> Assignment:
What do the lines from the top of the data through the line with "Switch to the Node" say? Quote them exactly and include both ends.

> Material for the task:
::::
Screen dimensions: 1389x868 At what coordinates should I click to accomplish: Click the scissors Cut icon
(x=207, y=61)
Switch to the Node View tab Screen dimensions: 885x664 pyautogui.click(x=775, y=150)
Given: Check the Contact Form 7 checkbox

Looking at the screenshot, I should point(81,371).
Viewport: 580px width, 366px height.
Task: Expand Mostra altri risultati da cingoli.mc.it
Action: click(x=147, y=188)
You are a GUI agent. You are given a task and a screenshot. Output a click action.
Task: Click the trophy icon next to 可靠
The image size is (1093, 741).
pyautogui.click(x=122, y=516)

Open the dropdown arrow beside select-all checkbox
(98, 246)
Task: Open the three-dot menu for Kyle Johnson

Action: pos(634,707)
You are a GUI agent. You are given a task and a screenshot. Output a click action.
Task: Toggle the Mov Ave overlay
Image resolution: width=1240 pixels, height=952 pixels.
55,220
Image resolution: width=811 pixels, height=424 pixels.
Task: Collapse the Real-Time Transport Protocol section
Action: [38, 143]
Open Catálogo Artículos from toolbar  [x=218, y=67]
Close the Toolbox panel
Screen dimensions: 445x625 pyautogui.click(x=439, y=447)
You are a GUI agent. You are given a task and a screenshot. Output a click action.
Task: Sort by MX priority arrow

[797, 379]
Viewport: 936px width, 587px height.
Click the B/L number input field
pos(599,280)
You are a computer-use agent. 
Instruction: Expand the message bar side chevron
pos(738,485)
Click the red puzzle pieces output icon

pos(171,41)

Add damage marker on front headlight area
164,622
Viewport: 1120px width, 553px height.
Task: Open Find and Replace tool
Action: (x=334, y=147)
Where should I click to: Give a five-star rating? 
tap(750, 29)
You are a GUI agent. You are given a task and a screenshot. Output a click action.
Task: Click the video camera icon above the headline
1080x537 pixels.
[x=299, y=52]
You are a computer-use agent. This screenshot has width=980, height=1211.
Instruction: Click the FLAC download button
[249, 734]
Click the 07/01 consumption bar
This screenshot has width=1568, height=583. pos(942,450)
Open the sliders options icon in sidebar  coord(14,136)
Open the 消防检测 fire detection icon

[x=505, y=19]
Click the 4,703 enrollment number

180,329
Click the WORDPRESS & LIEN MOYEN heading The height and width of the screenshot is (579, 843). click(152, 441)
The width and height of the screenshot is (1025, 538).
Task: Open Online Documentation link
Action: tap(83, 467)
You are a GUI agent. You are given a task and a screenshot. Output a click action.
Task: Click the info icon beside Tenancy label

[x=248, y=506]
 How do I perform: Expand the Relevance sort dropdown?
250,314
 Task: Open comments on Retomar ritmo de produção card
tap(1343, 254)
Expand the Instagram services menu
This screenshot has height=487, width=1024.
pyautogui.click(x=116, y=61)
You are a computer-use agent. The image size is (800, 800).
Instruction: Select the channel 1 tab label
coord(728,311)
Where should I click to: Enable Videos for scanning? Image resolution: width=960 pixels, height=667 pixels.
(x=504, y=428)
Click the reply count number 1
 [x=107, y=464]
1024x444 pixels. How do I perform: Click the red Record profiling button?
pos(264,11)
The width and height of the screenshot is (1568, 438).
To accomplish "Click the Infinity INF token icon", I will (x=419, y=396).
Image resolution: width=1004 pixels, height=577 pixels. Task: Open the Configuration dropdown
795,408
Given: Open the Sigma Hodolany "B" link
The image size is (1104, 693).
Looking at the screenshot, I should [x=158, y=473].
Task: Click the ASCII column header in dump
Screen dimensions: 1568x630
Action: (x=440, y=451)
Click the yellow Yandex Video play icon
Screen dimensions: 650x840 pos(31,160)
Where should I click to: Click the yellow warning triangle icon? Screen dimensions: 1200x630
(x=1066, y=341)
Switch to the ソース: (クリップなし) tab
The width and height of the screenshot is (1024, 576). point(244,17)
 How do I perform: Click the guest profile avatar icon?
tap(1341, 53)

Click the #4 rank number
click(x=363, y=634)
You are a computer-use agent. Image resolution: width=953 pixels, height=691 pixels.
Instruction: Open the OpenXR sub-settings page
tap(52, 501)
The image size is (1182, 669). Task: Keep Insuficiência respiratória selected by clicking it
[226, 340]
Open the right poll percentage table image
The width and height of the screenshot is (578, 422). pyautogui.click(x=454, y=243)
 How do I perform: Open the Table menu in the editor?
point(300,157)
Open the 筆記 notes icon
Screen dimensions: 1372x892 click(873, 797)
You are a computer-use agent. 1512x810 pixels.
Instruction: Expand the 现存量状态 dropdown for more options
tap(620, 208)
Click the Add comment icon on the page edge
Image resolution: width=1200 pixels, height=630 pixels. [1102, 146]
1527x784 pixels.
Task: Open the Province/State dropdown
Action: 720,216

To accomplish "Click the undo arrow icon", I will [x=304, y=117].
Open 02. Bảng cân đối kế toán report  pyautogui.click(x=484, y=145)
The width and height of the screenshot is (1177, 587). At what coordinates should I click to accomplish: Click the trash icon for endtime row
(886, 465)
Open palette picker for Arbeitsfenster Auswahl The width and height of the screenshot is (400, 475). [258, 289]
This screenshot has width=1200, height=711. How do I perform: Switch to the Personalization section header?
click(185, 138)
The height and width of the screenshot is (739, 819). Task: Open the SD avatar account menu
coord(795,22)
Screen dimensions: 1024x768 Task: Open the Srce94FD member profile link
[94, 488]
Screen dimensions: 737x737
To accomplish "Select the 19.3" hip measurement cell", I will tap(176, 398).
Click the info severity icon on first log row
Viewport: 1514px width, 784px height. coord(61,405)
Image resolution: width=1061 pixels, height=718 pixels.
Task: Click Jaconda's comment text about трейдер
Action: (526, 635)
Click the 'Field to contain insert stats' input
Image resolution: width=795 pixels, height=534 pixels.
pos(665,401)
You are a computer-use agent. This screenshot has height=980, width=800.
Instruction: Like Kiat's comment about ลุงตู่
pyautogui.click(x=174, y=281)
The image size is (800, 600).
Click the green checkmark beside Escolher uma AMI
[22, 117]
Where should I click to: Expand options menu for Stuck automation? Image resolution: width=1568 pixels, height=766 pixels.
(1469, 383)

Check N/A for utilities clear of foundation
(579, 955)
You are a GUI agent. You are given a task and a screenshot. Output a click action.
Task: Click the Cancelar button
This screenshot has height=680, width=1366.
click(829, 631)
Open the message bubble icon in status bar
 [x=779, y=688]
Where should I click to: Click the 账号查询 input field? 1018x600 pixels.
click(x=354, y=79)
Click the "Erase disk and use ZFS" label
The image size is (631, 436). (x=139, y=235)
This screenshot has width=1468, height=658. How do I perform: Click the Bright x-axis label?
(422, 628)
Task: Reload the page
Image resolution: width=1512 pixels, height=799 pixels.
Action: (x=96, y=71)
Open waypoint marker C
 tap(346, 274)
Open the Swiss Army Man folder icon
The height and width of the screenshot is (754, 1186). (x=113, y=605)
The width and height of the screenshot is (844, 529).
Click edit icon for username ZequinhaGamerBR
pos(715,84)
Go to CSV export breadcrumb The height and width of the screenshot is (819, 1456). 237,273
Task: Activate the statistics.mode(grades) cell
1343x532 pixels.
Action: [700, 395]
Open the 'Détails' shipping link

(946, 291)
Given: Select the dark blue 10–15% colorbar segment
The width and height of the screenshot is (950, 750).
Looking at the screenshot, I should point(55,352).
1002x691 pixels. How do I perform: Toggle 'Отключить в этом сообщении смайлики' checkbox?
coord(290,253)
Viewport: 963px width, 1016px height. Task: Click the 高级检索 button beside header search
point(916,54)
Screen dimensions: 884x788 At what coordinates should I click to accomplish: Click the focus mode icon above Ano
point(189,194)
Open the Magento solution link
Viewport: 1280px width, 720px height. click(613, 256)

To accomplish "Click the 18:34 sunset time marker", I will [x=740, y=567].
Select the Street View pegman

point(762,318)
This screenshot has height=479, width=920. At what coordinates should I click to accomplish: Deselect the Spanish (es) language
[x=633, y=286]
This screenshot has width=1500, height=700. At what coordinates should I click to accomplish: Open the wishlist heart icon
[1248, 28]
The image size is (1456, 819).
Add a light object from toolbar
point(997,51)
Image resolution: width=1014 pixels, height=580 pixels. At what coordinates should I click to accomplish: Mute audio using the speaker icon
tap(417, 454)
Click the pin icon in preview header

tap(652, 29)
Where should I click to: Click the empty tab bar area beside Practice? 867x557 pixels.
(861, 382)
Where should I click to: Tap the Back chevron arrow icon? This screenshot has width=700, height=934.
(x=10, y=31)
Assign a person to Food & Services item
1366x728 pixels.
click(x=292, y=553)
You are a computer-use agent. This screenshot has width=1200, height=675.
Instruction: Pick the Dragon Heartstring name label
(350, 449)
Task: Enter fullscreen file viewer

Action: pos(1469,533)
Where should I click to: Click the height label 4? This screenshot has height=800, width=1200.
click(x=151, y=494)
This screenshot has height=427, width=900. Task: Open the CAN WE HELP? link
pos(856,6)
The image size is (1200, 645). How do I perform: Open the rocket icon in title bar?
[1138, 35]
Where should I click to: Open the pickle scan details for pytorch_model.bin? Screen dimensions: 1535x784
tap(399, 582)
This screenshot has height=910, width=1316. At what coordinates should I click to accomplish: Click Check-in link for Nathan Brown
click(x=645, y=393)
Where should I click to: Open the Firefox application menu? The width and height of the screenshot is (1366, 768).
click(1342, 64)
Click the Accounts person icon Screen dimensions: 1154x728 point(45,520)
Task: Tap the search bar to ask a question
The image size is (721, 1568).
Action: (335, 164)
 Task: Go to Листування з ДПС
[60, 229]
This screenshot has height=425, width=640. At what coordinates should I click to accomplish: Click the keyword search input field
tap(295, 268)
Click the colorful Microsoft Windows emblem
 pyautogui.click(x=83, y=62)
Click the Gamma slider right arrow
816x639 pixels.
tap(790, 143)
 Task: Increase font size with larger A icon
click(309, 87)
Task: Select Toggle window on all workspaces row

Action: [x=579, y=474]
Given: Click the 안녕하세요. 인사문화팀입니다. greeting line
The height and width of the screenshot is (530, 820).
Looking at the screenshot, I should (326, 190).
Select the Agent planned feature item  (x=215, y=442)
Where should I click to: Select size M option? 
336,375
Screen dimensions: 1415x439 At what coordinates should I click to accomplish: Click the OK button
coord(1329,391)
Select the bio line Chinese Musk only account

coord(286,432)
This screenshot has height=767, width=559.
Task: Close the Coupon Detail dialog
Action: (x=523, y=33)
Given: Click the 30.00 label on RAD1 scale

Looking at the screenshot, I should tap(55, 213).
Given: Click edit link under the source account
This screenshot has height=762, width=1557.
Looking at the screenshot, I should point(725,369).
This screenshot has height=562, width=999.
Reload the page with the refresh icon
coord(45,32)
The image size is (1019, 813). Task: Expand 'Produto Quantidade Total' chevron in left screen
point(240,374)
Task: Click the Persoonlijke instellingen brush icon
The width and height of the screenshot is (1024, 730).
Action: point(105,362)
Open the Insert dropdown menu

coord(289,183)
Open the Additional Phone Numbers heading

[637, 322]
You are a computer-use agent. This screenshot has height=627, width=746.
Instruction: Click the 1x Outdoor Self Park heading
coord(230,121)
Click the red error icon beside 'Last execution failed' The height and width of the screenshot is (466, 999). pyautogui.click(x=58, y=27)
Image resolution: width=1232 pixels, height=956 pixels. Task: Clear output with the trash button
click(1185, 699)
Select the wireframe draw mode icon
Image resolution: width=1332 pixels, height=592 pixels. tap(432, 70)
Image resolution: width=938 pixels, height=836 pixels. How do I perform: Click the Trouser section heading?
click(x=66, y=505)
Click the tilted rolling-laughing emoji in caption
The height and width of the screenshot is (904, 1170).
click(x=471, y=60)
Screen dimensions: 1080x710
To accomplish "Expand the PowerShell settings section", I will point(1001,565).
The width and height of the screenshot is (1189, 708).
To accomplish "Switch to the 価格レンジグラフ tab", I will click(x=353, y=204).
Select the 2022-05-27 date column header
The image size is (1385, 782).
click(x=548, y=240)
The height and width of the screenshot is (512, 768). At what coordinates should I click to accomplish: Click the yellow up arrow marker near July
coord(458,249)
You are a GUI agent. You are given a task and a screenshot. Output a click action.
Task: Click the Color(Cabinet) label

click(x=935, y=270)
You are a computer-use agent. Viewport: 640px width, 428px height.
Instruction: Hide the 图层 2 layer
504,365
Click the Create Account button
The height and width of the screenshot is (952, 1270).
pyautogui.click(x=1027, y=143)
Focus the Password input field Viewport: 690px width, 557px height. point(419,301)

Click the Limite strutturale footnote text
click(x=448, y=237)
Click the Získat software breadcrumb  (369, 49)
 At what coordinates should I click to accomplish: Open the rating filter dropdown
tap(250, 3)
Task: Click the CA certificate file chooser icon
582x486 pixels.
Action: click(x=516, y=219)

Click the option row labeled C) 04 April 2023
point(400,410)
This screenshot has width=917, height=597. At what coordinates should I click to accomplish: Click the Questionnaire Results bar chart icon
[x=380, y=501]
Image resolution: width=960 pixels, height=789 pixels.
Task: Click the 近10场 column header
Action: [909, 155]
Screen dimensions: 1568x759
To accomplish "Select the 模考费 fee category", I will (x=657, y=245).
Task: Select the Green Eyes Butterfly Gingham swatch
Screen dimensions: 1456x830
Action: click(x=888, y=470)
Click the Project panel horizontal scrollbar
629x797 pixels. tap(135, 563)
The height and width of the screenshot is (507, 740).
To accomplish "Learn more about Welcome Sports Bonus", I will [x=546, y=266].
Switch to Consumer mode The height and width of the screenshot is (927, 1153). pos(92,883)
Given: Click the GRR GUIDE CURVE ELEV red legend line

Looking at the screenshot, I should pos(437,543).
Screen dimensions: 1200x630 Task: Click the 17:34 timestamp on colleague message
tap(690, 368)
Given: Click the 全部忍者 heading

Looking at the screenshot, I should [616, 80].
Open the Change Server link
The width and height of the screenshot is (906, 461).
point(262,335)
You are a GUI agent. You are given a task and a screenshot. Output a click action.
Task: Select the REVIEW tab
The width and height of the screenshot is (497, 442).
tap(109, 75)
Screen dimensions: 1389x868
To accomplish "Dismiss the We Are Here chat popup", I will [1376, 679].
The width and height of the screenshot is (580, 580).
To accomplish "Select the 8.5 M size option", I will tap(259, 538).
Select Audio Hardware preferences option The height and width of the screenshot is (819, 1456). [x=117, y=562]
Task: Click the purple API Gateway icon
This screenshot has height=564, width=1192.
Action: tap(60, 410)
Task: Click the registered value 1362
::::
> Solution to this task:
Screen dimensions: 1389x868 At what coordinates should I click to accomplish: Click the scissors Cut icon
(x=207, y=61)
Switch to the Node View tab Screen dimensions: 885x664 pyautogui.click(x=775, y=150)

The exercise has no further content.